The point he is making is that a lot of stuff that you are told you need. You actually don't. Especially if you are working by yourself or in a very small team.
Getting stuff working is much more important. I'd rather people concentrate on stuff like CI, Unit Tests and Deployments.
I like unit tests, and I would happily adopt a CI system if my project included non-Python code and had to build multiple wheels. But formatting code properly in my editor is second nature by now; the functions I write are typically so short that it'd be hard to do anything a linter would object to; and type-checking doesn't just introduce busy-work, it works against part of the reason I'm using Python in the first place. I actively don't want to tell people not to call my code with a perfectly compatible type just because I hadn't considered it as within the range of possible compatible types.
Never said it was a silver bullet. I said I would rather people concentrate on more important things than configuring a linter. Half the time this stuff gives you weird errors that don't make a lot of sense (especially with JavaScript/TypeScript), sometimes you are literally making the compiler warning go away because there is literally nothing wrong with the code.

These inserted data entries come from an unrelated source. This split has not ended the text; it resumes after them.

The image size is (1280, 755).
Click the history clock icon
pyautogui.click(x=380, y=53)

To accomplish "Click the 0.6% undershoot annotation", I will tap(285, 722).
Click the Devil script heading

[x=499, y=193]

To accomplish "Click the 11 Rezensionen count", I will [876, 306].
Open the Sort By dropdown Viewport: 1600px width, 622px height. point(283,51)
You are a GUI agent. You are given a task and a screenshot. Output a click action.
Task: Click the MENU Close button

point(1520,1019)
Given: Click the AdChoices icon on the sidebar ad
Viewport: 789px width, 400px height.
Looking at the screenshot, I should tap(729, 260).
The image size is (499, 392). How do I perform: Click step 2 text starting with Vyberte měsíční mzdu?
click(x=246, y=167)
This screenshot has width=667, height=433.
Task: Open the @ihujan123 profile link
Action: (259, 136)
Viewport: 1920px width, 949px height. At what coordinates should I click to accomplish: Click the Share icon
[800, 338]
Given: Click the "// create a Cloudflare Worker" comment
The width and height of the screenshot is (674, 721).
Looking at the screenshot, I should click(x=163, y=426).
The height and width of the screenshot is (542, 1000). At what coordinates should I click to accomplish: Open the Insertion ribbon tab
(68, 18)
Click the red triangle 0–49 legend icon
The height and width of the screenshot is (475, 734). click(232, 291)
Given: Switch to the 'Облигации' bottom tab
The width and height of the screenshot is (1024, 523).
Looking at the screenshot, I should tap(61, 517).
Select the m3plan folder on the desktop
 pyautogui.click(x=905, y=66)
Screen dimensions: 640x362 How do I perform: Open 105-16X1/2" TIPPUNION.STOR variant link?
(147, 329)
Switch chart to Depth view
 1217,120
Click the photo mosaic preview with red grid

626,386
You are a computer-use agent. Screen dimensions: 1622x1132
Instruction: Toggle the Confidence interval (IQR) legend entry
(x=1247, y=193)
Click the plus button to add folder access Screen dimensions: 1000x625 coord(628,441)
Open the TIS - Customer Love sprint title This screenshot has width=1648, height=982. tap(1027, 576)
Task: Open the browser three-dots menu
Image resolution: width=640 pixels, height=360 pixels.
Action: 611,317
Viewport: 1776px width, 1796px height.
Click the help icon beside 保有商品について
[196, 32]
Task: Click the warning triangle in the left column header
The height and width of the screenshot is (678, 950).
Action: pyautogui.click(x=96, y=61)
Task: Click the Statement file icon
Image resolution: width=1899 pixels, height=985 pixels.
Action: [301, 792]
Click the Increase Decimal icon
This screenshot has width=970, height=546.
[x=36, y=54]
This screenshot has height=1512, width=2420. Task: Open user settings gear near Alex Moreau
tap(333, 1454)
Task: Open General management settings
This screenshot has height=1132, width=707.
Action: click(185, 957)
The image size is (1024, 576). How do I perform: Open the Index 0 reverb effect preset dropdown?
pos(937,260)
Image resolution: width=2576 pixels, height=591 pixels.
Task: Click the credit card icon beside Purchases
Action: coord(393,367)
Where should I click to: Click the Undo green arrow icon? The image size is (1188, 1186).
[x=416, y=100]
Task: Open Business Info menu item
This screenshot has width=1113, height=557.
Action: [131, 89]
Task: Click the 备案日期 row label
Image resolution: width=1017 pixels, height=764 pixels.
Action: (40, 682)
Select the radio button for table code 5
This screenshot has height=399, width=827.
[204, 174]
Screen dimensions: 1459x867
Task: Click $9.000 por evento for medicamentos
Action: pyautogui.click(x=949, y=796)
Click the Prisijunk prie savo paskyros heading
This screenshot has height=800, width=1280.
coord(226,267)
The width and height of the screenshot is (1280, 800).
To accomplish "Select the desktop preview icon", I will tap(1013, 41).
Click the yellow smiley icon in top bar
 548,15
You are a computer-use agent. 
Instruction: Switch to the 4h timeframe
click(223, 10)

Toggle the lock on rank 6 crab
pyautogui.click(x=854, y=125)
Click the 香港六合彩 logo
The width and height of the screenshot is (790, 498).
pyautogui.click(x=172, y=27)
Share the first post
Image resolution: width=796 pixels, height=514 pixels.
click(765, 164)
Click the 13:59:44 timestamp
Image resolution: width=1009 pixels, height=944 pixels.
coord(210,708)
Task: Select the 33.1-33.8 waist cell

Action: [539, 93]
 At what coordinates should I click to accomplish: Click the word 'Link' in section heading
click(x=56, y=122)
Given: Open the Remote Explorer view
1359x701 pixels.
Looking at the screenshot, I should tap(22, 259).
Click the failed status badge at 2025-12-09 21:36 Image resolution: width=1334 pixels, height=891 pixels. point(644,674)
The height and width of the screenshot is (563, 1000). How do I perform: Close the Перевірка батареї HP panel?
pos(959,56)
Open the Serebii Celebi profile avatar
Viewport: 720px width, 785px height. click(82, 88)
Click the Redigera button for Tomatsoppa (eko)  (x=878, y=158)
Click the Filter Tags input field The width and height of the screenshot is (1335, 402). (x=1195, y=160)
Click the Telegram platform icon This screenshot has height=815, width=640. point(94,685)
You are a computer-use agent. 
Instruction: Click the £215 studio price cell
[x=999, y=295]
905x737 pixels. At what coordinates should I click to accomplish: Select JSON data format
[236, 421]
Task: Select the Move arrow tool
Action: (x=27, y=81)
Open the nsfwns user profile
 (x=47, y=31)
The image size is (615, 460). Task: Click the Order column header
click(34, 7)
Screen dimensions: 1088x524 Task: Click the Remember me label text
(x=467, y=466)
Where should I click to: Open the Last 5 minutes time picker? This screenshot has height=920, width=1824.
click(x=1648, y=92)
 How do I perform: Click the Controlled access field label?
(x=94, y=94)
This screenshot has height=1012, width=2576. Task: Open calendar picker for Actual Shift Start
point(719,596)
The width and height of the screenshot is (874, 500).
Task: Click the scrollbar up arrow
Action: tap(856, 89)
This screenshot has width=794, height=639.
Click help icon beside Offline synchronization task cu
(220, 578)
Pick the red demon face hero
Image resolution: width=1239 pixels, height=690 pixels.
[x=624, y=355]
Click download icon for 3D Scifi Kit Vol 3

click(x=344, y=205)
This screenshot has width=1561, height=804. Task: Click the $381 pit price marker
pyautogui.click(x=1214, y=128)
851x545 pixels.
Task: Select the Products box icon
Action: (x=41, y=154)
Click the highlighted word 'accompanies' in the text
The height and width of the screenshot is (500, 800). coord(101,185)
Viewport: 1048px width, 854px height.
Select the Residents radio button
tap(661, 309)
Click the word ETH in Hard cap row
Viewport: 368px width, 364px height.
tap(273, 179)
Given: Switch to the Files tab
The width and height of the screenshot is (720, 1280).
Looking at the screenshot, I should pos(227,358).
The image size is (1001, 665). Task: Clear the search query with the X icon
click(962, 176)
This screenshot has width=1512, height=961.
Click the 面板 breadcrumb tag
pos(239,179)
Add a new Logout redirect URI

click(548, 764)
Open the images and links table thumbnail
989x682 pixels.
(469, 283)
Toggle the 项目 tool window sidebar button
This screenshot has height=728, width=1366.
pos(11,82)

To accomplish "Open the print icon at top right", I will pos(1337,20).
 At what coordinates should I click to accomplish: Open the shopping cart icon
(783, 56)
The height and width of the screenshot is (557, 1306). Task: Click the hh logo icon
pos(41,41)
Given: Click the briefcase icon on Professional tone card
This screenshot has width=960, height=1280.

I do use eslint/prettier btw, but other collegues can never seem to get this working so I've just given up on it and then fix the linter issues whenever I come across them.
You've never met people who take what you now call obvious hyperbole absolutely seriously and literally?
I guess you're going to continue to get surprised by how often you get criticised in this specific way, by many, many other people.
Hint: when someone doesn't understand you, you were in fact not obvious, no matter what you think — communication is a multiplayer game, not a single-player endeavour.
Getting stuff working is much more important. I'd rather people concentrate on stuff like CI, Unit Tests and Deployments.